Bruges: Bruges was the center of textile weaving in medieval times, and a great seaport trading center in the 15th century, but its sea lanes silted up. Much of what was built in the town when it was prosperous still remains. This was 15th century artist Hans Memling's home town. One museum in a medieval hospital, Saint John's, is named after him and contains several of his works.

Ghent: This large city has an "antique" core with a number of beautiful churches. Its most precious possession is the Jan van Eyck altar tryptique called "The Adoration of the Lamb". Other sites focusing on history are the Gravenstein Castle and a 13th century children’s hospital that is now a folk museum.

Liege: This is a commercial city with several streets dating from the medieval period and beautiful private buildings, some as old as the Renaissance (14th century). It has several museums including one devoted to folk art and one to the archeology of the area.

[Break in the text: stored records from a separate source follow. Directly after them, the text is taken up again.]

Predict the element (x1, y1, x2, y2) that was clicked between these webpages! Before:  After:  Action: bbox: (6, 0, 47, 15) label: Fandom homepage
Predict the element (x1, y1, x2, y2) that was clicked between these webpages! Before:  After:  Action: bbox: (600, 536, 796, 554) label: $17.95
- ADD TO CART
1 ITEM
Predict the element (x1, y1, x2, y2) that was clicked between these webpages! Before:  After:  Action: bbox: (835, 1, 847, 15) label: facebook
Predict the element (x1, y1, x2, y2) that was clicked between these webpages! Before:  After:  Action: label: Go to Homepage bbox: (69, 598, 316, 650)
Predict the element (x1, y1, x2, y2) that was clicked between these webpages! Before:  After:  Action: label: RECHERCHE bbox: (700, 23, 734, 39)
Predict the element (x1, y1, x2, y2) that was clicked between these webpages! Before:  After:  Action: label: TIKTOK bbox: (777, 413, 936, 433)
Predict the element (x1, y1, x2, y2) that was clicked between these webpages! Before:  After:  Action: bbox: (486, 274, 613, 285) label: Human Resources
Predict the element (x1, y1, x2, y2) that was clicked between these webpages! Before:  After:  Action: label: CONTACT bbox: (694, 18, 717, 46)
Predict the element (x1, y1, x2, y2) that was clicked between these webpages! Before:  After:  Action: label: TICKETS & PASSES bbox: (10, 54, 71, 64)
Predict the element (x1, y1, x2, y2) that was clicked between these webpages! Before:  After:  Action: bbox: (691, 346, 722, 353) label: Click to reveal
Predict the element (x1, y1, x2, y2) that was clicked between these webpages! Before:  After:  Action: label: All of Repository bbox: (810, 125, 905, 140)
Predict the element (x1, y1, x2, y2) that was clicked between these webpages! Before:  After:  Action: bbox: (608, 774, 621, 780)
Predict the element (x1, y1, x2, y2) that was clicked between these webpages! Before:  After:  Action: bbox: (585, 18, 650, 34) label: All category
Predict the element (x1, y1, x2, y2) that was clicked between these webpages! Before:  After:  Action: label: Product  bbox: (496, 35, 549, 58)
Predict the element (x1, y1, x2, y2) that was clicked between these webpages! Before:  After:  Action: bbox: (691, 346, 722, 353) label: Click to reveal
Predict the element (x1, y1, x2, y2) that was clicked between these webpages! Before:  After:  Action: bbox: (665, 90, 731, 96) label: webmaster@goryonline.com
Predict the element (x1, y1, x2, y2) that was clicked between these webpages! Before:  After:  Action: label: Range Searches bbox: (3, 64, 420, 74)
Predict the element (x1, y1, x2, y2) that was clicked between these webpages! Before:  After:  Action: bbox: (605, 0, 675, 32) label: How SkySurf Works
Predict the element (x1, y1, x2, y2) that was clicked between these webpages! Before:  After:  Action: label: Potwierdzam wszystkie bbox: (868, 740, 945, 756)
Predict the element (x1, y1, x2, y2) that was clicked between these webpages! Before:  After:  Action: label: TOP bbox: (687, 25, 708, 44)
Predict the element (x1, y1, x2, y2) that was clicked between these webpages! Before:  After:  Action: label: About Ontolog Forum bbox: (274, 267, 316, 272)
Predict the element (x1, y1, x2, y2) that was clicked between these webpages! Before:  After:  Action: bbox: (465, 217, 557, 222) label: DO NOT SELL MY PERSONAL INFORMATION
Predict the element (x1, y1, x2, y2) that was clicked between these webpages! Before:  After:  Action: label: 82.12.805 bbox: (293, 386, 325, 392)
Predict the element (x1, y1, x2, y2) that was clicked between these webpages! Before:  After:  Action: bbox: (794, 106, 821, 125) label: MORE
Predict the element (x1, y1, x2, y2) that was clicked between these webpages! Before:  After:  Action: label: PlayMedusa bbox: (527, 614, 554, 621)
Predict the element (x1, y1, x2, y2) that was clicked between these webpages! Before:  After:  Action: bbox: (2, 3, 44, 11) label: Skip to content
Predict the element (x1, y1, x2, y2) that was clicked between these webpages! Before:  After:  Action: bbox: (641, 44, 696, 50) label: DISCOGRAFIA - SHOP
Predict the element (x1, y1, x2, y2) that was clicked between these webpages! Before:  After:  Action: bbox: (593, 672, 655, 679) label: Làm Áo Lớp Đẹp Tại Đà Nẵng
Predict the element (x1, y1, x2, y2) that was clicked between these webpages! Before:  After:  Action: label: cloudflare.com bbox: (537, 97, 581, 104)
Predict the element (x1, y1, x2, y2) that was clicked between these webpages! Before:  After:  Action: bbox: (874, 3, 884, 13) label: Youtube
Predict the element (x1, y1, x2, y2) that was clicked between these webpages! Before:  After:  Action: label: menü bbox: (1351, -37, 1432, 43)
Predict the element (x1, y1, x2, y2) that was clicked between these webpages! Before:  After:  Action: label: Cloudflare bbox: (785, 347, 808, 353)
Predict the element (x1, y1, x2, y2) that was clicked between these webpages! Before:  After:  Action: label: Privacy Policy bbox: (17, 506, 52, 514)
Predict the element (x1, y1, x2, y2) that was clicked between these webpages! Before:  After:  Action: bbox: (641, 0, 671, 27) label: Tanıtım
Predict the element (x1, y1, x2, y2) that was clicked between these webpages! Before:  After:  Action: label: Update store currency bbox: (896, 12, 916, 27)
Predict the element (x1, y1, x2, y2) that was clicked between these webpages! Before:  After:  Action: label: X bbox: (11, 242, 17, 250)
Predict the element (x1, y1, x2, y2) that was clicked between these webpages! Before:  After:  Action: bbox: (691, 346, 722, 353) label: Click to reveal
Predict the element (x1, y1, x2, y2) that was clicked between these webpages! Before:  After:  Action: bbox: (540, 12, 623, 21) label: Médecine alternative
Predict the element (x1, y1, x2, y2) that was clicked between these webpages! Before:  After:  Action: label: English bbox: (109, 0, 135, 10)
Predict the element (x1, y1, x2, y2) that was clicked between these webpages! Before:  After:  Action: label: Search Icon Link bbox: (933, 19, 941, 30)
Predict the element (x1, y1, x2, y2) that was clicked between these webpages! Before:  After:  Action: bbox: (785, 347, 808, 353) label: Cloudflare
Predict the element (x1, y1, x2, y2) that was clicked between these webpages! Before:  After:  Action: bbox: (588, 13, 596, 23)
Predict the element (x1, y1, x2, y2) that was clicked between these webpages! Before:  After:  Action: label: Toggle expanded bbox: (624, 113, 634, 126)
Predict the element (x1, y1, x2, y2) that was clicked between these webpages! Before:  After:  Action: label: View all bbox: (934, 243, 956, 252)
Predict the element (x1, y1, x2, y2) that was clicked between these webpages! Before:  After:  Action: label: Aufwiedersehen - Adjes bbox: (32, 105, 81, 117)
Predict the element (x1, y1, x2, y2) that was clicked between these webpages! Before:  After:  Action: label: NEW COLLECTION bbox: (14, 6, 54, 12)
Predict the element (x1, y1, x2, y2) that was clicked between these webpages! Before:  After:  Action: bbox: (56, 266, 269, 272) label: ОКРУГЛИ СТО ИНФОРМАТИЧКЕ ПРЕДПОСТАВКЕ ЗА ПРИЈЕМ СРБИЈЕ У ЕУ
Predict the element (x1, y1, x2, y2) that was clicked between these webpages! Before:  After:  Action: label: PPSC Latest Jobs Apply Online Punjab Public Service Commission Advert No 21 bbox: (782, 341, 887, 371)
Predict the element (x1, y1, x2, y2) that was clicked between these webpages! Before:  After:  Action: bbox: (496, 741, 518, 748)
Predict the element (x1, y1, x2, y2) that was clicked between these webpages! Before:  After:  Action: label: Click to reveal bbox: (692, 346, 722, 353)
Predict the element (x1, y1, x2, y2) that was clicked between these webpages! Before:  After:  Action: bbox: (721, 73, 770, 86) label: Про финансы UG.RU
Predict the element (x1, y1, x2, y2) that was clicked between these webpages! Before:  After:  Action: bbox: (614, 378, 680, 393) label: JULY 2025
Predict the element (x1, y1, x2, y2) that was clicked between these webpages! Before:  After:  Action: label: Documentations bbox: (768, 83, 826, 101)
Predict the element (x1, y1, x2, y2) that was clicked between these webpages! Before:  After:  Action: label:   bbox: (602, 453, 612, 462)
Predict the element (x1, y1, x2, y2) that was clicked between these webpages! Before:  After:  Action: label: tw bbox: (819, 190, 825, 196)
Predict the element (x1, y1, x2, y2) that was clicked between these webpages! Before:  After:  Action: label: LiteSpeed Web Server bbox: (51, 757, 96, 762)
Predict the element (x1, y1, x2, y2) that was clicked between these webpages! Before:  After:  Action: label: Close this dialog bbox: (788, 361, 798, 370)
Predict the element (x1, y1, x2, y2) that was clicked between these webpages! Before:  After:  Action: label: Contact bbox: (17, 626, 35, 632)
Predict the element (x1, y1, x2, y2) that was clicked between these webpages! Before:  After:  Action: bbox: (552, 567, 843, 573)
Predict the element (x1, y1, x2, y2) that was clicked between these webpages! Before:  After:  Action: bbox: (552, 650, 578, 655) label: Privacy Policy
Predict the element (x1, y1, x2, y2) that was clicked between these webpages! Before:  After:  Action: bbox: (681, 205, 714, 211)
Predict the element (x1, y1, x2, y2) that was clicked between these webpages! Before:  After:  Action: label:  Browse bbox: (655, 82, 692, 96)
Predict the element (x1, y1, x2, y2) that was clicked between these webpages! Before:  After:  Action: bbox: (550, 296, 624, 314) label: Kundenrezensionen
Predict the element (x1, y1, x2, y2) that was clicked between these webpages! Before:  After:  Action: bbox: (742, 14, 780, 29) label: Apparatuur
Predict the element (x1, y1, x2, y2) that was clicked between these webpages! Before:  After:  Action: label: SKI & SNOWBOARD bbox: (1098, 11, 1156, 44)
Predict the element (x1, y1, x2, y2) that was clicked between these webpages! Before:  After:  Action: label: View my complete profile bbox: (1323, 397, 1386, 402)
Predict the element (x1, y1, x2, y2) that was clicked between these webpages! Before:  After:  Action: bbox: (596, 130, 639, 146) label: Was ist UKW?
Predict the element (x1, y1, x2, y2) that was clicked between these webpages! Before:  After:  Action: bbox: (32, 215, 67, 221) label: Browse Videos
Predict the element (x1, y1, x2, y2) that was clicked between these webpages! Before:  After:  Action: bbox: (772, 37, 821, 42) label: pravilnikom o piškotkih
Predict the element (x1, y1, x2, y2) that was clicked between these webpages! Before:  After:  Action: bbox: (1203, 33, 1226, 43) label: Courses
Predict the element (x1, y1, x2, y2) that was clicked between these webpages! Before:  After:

Ypres: Site of three horrendous battles in WW I, in the second of which poison gas was used for the first time. It is now home to the In Flanders Fields museum devoted to understanding WW I, and the Menin Memorial Gate to the British forces who died there. Ypres is a UNESCO World Heritage Site.
Waterloo: Where Napoleon Bonaparte's force was defeated for the last time by forces under the command of the Duke of Wellington. It is now the site of the Lion's Mound, a pyaramid crowned with a statue of a lion, a memorial to those who died in the battle of Waterloo.
Places in Belgium where you are very close to history
Antwerp: Home of the great artists Peter Paul Rubens and Anthony VanDyck. Also a huge seaport on the River Schelde which always had been extremely important in European trade over the ages. During WWII it was a, perhaps, the most important port for the supply of Allied troops after D-Day. Indeed, the German offensive known as the Battle of the Bulge had as its objective the recapture of Antwerp as the way to stop the Allied advance into Germany.